No Duty to Rescue, but Consequences Once You Start

Massachusetts does not impose a general legal duty on bystanders to help strangers in distress. In most situations, you can walk past someone having a medical emergency without any legal obligation to intervene. This follows the traditional common-law rule that applies across most of the United States.

However, two important qualifications apply. First, if you do begin helping someone, you generally cannot abandon them in a worse position than you found them. Starting a rescue and then walking away mid-effort when the person has come to rely on your assistance can itself create liability. Second, certain relationships create a duty of care — parents to children, employers to employees, property owners to guests — where failing to act could have legal consequences.

The Good Samaritan statutes exist precisely because there’s no duty to help: the legislature wanted to remove disincentives for people who voluntarily choose to step in. Without these protections, the risk of being sued would discourage the very behavior the law wants to encourage.

Federal Protections That May Also Apply

Beyond state law, federal statutes provide additional layers of immunity in specific situations. The most broadly applicable is the Volunteer Protection Act of 1997, which shields volunteers of nonprofit organizations and government entities from liability for harm caused while acting within the scope of their responsibilities. The protection applies as long as the volunteer was properly licensed or certified (if required), and the harm wasn’t caused by willful or criminal misconduct, gross negligence, or conscious indifference to others’ safety.9U.S. Code. Chapter 139 – Volunteer Protection The federal law defines a “volunteer” as someone receiving no more than $500 per year in compensation from the organization.

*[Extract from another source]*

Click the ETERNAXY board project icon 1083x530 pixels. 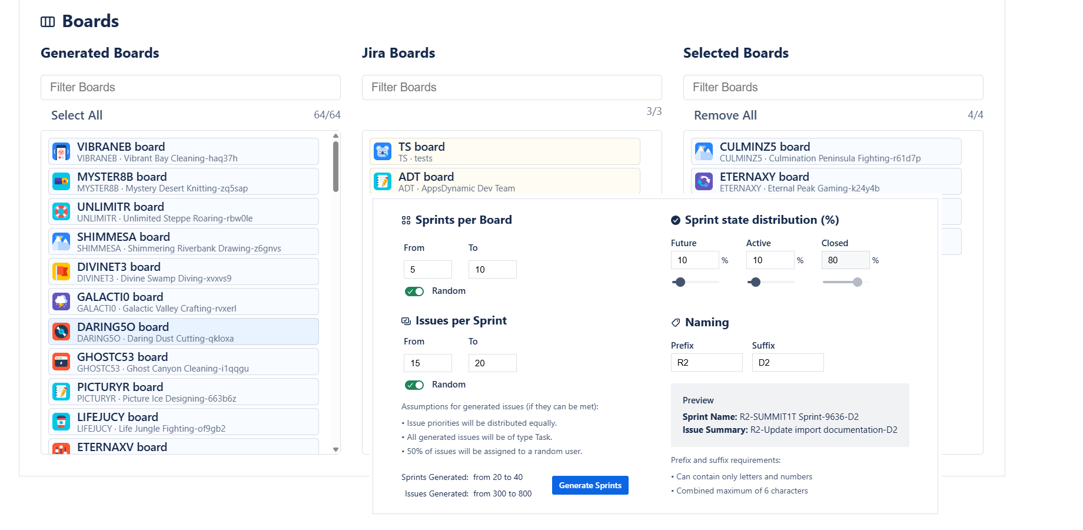704,182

During federally declared public health emergencies, additional protections exist under 42 U.S.C. § 234 for health care professionals who are members of the Medical Reserve Corps or the Emergency System for Advance Registration of Volunteer Health Professionals. These professionals receive liability protections when responding during the initial period of a public health emergency or major disaster declaration.10U.S. Code. 42 USC 234 – Health Care Professionals Assisting During a Public Health Emergency

Federal protections work alongside Massachusetts law, not instead of it. In general, the law providing the greater protection to the volunteer applies. A person helping at a nonprofit event in Massachusetts could be protected by both the state statute and the federal Volunteer Protection Act simultaneously.

How to Protect Yourself When Helping

Knowing the law is useful, but a few practical habits keep you clearly within the zone of protection:

  • Call 911 first or simultaneously: Getting professional responders on the way is always the right first step. In overdose situations, this also triggers the criminal immunity under § 94C, § 34A.
  • Stay within your skill level: Perform CPR if you know how. Use an AED if one is available. Don’t attempt procedures you haven’t been trained for. The line between a well-intentioned mistake (protected) and reckless improvisation (not protected) often comes down to whether a reasonable person in your position would have attempted what you did.
  • Don’t accept payment: Even a “thank you” gift card after the fact probably won’t void your immunity, but agreeing to compensation beforehand could take you outside § 12V’s protection.
  • Don’t abandon someone mid-rescue: Once you start helping, continue until professional responders arrive or until you’re physically unable to continue. Walking away midway through is where legal exposure can develop.

Massachusetts’ Good Samaritan protections are designed to make the decision to help an easy one. The statutes protect a wide range of emergency assistance, set a high bar before immunity is lost, and reflect a legislative judgment that encouraging bystander intervention saves more lives than discouraging it. The protections aren’t unlimited, but for anyone acting in genuine good faith during a real emergency, they’re broad enough that fear of a lawsuit shouldn’t be the reason you don’t help.